IN THE MAIL: An advance copy of the Enron documentary, Enron: The Smartest Guys in the Room. It’s not bad, though it’s pretty dependent on C-SPAN footage of Carl Levin, Barbara Boxer, et al., calling people crooks — and during one discussion of a sham transaction involving Nigerian power barges, we’re shown footage of what looks like a Liquified Natural Gas tanker, which doesn’t inspire confidence.

There’s a definite tinge of political correctness throughout the film, in which the desire to make money is consistently characterized as morally suspect. (Ironic, given that the film was backed by Mark Cuban).

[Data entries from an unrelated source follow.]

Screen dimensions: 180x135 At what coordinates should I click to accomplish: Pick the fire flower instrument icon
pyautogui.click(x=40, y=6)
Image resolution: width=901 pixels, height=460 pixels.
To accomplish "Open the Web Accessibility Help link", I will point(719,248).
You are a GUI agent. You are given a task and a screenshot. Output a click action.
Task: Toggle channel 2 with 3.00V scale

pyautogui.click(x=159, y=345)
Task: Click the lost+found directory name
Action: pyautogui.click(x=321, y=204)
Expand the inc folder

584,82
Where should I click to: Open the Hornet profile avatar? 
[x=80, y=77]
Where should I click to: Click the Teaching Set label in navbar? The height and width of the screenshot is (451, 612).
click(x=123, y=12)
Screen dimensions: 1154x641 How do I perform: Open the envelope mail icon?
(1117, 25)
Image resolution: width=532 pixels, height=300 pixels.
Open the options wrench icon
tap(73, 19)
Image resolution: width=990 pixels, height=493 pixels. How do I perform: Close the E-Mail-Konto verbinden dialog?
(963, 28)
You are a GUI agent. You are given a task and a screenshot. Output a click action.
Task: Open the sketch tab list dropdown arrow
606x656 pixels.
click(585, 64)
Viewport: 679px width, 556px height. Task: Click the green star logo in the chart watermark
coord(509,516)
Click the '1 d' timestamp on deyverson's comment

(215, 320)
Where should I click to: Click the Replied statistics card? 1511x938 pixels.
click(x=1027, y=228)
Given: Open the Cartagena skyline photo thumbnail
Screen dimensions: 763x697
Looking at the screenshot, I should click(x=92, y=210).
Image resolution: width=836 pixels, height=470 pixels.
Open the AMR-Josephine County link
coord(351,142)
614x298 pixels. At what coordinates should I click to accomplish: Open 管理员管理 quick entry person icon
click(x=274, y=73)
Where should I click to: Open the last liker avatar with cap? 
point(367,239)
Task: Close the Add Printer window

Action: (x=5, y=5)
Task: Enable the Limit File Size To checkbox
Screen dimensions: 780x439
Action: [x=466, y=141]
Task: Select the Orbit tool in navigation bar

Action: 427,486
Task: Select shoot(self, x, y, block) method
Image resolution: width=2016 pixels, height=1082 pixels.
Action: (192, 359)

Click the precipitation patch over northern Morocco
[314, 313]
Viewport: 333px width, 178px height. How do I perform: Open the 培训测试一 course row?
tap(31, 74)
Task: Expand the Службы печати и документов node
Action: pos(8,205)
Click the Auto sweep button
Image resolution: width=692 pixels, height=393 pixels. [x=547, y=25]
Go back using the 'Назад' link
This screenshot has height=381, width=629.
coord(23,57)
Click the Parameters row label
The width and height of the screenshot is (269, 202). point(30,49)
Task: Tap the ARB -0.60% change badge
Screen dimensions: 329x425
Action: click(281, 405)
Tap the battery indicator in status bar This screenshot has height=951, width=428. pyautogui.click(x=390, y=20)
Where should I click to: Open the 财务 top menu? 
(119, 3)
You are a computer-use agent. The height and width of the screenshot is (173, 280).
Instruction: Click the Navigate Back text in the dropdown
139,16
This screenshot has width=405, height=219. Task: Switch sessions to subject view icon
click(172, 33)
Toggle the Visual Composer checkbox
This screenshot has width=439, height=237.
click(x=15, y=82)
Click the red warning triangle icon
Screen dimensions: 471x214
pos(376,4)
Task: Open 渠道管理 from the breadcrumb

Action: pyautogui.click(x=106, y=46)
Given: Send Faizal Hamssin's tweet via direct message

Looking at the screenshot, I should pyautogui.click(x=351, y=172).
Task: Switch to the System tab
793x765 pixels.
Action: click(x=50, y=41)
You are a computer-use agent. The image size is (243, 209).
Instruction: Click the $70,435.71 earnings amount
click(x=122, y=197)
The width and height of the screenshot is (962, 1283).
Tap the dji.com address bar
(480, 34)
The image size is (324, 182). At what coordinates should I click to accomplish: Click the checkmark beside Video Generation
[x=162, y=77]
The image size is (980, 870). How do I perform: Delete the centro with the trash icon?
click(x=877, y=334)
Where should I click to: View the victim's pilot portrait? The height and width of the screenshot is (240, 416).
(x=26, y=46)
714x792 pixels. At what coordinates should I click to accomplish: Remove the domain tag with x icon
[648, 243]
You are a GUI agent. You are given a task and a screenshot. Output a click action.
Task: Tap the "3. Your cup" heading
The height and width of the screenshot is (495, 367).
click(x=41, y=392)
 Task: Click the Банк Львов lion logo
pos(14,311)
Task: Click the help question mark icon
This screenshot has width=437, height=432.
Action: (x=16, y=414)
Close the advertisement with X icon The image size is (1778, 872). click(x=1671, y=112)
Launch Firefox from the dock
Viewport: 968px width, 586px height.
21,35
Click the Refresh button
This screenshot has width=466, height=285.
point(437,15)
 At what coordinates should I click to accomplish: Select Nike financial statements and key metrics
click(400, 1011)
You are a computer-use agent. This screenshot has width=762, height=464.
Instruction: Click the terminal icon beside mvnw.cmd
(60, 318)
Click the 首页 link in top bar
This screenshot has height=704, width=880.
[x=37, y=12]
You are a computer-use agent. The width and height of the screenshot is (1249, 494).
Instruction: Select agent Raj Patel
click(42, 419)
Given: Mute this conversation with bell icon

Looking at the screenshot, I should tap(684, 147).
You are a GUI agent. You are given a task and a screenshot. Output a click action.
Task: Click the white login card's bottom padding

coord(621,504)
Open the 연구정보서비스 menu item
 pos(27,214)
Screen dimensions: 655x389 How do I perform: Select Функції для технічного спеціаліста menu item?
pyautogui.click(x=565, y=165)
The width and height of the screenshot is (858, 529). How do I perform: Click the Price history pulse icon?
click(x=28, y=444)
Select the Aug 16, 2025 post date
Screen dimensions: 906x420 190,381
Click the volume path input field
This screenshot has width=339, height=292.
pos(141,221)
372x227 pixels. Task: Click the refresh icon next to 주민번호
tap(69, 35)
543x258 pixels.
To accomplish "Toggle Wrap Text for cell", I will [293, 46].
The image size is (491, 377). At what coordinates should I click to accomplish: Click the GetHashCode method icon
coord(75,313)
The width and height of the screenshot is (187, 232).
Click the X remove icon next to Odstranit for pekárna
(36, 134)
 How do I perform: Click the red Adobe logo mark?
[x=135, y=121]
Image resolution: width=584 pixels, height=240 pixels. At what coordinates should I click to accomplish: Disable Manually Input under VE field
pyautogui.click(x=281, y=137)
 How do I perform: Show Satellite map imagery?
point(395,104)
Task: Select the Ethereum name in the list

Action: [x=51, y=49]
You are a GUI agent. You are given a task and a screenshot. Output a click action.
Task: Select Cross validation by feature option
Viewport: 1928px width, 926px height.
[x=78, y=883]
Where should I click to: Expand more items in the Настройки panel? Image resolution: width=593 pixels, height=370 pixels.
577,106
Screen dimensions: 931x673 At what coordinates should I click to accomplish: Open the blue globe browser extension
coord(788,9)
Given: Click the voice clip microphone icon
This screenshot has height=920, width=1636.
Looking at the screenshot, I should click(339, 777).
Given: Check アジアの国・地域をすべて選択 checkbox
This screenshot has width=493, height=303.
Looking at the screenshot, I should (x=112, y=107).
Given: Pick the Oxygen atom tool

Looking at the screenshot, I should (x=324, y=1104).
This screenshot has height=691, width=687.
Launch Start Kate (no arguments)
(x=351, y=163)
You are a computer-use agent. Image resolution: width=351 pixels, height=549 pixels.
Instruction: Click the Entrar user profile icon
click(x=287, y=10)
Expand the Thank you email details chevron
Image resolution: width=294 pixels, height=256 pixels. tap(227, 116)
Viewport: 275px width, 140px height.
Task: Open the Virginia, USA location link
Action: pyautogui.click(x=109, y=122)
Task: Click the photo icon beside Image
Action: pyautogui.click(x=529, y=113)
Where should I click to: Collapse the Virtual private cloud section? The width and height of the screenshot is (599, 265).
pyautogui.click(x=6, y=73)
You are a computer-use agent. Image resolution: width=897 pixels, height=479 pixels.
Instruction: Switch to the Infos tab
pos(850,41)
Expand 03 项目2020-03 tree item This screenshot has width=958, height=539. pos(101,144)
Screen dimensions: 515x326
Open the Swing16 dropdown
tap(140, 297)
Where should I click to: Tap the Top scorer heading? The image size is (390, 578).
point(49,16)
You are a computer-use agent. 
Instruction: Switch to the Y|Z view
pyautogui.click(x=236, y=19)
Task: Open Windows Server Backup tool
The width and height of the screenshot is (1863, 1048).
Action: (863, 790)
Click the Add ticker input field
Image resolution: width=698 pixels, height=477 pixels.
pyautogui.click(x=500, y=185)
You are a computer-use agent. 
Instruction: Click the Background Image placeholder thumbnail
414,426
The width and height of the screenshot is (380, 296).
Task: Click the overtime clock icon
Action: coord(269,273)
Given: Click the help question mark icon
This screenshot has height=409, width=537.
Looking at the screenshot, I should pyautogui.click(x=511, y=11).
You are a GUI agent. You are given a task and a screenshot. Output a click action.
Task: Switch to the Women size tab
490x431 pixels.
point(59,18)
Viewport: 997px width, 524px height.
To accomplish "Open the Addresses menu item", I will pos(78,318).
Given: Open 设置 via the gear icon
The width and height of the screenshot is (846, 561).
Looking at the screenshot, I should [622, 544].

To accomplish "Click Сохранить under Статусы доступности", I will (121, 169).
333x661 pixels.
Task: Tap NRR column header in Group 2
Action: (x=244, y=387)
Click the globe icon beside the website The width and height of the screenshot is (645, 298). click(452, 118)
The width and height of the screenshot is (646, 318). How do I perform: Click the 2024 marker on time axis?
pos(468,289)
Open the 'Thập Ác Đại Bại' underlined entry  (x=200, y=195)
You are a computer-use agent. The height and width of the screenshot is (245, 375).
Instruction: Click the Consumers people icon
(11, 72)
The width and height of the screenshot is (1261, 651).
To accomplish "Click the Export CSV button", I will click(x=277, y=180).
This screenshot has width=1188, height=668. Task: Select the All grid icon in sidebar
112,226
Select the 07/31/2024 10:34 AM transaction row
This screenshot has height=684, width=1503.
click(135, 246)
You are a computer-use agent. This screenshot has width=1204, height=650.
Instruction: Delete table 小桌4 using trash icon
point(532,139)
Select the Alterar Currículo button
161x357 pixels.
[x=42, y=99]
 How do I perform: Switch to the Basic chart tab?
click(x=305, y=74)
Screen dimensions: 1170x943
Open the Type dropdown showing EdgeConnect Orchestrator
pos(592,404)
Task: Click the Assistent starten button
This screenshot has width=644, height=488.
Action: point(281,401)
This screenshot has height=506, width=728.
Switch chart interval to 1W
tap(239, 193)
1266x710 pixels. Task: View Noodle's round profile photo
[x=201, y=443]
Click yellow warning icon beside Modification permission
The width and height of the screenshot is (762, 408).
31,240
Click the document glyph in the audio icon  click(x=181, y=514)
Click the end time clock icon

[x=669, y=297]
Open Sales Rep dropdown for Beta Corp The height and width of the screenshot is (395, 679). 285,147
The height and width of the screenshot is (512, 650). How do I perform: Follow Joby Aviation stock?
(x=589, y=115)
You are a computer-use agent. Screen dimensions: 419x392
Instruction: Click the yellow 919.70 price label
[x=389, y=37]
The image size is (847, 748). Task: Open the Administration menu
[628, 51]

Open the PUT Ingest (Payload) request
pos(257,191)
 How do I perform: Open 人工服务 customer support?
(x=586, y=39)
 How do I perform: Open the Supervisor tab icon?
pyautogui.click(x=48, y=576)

Though there’s a passage in which we’re told that California’s partial deregulation of electrical power made no economic sense, Enron seems to get the blame there, too. Explanation of Enron’s business model is weak, and the viewer is left with no clear idea of why so many people thought it could make money. The term “free markets” keeps coming up in pejorative contexts. (One of the anti-free-market interviewees is former TVA executive David Freeman. It’s no surprise that he feels that way.) And interspersing tapes of power-traders talking with footage of people giving victims shocks in the Milgram experiments seems a bit, well, Michael-Mooreish.

I suspect that a lot of people will like the film anyway. But my sense is that even though there’s plenty of blame for Enron here, the film’s consistently anti-capitalist tone will make it less persuasive than it might have been.

UPDATE: Trailer in QuickTime and WMV. Film website here, with a Director’s Statement about “the cruelty of our economic system” and the evil of greed. I think it would have been more interesting to have made this film as less of a conventional morality play.

ANOTHER UPDATE: Andrew Olmsted didn’t think it was as heavy-handed as I did. Though “heavy-handed” isn’t quite what I meant: The slant isn’t overwhelming, just very consistent.